PROBLEM DETAILS |
When the line with "The image size is (1882, 1464)." appears below, start repeating lines exactly, and keep going through the line with "Task: Click the sha256 digest line"; add nothing outside that span.

□ □ □ □ □

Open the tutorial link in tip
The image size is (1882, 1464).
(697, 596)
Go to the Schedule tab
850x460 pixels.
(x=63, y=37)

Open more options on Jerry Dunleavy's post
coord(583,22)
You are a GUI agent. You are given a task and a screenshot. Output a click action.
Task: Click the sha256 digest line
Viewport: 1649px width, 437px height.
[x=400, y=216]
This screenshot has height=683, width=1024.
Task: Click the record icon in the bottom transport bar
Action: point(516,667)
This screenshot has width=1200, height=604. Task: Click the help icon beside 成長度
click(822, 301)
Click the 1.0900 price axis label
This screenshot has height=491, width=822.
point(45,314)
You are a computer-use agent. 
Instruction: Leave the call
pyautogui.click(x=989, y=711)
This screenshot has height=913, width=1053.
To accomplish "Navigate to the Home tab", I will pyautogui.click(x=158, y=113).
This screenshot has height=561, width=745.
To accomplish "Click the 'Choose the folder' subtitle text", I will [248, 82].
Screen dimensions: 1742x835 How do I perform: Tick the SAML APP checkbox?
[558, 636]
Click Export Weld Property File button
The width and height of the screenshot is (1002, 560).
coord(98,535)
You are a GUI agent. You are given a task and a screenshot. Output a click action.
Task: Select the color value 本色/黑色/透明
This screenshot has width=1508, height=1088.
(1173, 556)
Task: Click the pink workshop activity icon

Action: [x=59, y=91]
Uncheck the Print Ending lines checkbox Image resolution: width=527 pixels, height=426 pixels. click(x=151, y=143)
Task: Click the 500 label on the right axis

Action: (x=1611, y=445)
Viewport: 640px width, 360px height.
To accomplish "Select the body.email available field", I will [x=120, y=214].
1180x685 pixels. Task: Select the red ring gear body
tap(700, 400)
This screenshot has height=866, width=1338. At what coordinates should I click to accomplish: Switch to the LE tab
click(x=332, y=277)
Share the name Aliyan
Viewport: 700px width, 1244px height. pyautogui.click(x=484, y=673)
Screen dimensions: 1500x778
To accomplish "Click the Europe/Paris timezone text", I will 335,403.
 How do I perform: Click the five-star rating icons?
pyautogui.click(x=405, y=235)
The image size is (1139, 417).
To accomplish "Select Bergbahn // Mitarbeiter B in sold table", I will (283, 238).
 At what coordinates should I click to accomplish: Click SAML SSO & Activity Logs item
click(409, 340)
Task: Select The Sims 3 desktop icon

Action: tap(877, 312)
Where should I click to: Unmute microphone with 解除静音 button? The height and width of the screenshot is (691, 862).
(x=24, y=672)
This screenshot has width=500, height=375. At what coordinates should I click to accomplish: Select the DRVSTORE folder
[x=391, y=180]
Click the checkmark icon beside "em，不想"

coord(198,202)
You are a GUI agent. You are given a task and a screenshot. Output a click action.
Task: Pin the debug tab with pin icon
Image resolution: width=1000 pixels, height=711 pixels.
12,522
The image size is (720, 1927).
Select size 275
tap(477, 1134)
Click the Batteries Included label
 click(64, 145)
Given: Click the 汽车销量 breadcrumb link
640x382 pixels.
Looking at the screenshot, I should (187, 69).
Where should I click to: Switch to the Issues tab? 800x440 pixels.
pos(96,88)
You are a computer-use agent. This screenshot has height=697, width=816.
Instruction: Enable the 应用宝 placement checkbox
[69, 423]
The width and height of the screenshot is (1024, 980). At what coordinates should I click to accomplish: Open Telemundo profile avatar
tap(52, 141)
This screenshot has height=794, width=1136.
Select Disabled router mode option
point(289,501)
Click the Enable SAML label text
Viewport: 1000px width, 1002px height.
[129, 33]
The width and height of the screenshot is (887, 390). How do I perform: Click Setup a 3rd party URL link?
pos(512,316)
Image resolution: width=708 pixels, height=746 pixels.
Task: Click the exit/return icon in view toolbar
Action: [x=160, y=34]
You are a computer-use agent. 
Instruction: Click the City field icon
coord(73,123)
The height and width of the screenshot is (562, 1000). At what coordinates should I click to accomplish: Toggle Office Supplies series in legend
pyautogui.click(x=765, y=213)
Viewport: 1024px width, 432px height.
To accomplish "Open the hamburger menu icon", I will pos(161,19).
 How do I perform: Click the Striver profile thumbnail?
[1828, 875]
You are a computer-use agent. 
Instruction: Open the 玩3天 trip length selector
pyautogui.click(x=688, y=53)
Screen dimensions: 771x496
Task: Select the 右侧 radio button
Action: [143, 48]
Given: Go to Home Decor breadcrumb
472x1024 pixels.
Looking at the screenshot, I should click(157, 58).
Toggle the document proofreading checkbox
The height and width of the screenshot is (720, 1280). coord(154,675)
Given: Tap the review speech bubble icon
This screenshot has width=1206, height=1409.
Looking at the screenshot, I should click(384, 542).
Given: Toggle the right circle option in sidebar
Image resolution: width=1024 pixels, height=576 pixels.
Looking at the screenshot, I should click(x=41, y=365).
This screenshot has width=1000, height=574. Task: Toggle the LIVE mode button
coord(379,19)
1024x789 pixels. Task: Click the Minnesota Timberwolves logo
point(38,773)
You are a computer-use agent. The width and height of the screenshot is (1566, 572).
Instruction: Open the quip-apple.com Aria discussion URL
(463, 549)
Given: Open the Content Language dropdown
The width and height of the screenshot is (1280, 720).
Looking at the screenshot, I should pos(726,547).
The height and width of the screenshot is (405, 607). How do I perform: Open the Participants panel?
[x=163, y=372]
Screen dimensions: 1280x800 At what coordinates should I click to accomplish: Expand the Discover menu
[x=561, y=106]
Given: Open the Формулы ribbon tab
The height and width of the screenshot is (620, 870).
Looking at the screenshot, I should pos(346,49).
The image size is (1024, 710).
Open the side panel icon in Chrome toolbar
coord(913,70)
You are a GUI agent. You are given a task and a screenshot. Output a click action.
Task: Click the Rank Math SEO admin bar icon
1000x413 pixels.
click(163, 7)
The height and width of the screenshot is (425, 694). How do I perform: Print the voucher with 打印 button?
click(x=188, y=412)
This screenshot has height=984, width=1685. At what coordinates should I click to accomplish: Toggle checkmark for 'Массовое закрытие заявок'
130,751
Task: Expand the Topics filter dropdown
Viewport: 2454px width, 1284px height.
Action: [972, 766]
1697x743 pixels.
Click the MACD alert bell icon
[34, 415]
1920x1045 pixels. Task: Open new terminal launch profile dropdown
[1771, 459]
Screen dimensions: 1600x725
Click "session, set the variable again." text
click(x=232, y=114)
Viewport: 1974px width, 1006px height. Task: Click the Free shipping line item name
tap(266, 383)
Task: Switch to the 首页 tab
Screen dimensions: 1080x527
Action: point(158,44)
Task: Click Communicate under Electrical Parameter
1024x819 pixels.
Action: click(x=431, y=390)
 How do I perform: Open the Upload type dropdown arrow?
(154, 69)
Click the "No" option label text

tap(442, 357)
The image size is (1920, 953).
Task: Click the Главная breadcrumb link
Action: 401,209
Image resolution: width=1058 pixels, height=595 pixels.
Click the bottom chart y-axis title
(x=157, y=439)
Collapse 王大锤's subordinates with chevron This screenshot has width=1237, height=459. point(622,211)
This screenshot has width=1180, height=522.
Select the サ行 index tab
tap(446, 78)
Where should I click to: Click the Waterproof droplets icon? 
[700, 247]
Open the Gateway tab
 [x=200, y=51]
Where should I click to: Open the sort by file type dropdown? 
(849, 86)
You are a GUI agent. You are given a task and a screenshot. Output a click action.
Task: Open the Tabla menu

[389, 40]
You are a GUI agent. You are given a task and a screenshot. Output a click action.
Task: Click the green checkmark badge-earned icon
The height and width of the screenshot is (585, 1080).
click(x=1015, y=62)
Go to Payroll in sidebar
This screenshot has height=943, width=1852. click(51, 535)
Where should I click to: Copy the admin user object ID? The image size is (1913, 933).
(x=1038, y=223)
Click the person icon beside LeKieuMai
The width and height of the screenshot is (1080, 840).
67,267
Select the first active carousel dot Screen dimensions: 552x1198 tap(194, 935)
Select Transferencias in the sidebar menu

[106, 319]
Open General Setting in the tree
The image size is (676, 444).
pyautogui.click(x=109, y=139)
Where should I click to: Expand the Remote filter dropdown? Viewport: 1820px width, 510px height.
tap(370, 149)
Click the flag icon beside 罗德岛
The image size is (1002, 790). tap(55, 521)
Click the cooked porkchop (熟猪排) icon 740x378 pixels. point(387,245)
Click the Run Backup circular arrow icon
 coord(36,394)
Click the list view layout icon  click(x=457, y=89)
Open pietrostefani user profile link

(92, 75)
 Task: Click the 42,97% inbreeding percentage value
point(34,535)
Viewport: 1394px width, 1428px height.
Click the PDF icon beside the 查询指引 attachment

□ □ □ □ □

ANSWER FOR THE TASK |
The image size is (1882, 1464).
(697, 596)
Go to the Schedule tab
850x460 pixels.
(x=63, y=37)

Open more options on Jerry Dunleavy's post
coord(583,22)
You are a GUI agent. You are given a task and a screenshot. Output a click action.
Task: Click the sha256 digest line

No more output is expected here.